Records provided Block Start

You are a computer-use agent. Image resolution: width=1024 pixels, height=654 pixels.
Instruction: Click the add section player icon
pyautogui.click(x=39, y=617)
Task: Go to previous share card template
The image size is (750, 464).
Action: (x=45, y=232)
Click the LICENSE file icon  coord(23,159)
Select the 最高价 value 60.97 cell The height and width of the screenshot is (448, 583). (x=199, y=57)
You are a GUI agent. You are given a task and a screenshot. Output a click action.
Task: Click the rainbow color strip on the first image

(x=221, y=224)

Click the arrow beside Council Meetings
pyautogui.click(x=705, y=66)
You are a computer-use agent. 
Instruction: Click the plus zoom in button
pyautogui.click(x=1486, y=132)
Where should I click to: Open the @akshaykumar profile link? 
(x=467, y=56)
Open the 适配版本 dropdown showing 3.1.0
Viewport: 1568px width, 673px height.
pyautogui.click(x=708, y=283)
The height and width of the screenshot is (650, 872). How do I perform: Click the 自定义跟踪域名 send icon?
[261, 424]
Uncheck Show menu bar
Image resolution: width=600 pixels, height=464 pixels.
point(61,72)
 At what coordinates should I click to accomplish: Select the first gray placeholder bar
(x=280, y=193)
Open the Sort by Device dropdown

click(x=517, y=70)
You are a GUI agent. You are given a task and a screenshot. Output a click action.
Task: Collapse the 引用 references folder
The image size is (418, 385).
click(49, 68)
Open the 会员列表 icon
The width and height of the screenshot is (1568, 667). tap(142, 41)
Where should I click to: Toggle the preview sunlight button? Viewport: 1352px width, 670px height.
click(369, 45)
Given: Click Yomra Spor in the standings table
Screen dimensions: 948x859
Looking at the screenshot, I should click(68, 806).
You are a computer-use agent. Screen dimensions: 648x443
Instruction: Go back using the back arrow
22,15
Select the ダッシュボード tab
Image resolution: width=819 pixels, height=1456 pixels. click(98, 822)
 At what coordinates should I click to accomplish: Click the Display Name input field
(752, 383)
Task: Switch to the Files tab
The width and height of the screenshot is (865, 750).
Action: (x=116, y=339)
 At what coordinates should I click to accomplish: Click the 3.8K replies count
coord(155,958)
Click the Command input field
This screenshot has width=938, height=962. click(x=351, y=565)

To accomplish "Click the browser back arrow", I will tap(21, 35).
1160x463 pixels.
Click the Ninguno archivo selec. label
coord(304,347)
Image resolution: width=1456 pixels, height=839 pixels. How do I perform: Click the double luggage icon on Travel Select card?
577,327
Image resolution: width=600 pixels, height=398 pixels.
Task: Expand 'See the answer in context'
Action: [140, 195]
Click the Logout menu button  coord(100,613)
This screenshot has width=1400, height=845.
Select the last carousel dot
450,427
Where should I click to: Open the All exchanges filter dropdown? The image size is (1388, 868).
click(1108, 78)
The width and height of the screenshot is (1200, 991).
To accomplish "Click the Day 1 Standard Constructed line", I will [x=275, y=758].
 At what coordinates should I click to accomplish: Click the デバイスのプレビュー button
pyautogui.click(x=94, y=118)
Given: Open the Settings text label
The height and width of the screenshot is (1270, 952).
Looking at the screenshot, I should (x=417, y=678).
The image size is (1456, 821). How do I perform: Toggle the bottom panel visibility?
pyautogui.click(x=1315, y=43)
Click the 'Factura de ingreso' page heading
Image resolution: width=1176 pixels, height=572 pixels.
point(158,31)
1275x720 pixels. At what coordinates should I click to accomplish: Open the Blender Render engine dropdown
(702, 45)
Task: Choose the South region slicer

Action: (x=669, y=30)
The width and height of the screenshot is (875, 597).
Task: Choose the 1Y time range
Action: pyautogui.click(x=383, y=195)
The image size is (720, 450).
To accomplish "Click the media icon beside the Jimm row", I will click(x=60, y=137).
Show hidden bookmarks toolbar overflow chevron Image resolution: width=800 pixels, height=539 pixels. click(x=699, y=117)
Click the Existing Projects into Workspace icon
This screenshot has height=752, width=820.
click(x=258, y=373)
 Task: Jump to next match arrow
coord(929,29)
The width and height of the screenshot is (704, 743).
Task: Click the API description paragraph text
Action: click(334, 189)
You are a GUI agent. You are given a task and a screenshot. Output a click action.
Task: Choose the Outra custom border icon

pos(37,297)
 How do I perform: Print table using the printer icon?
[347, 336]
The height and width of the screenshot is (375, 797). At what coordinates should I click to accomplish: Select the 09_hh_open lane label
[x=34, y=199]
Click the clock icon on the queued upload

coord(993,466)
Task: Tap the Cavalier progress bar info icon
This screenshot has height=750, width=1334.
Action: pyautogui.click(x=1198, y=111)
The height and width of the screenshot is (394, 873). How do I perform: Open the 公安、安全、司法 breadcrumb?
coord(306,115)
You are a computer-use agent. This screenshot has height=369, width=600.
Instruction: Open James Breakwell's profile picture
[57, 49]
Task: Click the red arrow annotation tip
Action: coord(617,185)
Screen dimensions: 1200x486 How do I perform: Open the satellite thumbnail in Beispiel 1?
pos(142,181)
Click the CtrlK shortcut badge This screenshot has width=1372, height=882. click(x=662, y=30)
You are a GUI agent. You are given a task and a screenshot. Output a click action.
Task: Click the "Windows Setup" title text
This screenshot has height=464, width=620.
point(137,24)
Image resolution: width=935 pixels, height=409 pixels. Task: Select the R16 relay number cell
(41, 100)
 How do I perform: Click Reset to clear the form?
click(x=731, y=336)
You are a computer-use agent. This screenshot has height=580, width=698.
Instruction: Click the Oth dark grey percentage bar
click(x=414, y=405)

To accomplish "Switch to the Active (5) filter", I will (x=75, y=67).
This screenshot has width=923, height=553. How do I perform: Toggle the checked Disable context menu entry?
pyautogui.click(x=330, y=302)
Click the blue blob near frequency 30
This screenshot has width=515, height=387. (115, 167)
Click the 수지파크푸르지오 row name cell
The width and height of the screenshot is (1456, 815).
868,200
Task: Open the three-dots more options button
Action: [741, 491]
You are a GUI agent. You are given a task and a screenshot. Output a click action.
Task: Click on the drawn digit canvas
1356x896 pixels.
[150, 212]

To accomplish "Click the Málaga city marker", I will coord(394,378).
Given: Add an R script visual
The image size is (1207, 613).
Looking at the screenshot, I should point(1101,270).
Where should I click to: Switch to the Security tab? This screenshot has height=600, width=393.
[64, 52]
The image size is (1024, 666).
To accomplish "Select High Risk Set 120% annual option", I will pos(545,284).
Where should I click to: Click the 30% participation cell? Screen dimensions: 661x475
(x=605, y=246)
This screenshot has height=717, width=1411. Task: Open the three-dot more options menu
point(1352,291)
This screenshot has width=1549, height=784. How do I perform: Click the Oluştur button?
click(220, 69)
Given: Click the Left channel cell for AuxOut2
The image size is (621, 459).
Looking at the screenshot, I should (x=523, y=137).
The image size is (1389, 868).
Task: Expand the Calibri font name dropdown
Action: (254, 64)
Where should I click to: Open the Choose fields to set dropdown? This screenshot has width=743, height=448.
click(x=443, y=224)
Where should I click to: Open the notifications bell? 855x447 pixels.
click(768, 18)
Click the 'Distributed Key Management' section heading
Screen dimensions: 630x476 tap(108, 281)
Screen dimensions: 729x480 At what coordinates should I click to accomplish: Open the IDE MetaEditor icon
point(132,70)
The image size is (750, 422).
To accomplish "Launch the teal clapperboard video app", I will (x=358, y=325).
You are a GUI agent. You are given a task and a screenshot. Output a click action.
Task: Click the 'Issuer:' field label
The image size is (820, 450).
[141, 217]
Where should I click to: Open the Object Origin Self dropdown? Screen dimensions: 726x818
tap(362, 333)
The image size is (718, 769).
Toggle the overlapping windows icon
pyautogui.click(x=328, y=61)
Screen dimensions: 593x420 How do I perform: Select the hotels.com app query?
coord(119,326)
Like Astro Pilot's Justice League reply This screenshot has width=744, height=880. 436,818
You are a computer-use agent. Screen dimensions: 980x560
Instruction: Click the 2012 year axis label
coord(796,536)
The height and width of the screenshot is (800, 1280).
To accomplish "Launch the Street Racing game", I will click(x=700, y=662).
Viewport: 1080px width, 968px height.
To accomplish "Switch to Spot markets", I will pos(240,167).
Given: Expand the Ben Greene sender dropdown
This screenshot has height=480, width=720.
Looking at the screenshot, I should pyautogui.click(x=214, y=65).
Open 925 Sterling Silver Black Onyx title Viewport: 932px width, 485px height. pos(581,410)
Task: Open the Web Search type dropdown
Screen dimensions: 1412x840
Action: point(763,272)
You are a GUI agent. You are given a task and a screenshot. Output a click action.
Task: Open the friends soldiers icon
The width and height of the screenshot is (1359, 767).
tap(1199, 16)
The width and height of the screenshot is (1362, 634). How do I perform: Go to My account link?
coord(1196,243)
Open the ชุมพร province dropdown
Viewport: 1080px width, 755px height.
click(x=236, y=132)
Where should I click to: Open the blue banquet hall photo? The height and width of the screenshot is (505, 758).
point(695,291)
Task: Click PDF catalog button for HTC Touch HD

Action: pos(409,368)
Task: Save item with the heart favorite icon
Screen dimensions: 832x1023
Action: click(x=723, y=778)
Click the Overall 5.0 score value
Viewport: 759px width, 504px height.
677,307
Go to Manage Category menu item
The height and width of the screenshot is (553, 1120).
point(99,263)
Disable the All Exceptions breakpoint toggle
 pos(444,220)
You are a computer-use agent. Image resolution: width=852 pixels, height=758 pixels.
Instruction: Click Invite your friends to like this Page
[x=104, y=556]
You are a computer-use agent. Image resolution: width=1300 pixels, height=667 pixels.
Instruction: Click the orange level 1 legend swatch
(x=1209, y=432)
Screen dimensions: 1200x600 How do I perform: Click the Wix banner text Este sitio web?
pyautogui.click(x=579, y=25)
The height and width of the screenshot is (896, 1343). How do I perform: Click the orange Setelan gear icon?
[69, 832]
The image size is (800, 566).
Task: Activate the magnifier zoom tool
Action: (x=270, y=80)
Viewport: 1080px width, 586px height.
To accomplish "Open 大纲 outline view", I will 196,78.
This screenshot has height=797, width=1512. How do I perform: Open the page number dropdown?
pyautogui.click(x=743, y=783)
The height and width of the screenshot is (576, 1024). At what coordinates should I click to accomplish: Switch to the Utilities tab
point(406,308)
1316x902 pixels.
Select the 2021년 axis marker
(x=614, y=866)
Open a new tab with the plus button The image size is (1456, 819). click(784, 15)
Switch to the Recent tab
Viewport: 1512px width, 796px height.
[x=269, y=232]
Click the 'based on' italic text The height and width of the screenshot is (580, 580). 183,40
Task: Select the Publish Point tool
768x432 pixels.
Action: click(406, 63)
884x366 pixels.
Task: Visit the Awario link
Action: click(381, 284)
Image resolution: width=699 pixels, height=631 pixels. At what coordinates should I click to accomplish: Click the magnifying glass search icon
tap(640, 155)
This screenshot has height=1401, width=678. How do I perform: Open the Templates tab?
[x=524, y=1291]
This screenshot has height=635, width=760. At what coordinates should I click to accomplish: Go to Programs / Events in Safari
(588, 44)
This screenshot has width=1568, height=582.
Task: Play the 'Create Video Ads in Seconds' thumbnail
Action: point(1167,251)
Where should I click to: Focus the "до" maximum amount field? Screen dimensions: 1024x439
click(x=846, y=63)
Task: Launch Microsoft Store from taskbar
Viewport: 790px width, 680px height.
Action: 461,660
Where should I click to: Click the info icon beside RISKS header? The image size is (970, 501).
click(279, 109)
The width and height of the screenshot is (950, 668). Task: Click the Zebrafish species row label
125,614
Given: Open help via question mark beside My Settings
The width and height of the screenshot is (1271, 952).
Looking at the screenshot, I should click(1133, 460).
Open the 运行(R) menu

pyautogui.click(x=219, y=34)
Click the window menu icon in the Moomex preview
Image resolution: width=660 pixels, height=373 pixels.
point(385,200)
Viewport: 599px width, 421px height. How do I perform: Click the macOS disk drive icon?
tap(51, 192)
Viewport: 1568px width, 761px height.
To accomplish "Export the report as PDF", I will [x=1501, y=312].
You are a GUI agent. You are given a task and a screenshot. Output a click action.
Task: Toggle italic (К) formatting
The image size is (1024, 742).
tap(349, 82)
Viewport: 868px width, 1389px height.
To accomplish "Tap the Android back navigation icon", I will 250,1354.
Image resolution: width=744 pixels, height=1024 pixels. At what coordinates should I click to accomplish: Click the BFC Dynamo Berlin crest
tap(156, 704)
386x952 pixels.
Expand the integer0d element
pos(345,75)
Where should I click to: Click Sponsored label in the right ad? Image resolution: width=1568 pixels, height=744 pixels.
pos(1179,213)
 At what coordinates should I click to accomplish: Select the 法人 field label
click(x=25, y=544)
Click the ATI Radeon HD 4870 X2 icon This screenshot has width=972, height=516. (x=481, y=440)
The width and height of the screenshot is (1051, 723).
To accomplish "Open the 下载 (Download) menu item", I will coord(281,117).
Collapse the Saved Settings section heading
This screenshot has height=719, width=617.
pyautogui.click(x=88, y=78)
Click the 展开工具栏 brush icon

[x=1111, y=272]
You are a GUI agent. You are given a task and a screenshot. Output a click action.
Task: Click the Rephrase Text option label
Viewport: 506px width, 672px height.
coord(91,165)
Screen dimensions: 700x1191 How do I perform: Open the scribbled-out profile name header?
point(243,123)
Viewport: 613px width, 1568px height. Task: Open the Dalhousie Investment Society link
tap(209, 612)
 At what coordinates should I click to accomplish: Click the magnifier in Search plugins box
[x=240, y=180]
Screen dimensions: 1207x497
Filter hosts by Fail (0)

Records provided Block End

#### Aim of the exercise:
Determine how many lines above contain "Collapse" and respond with that number only.

#### Output of the task:
2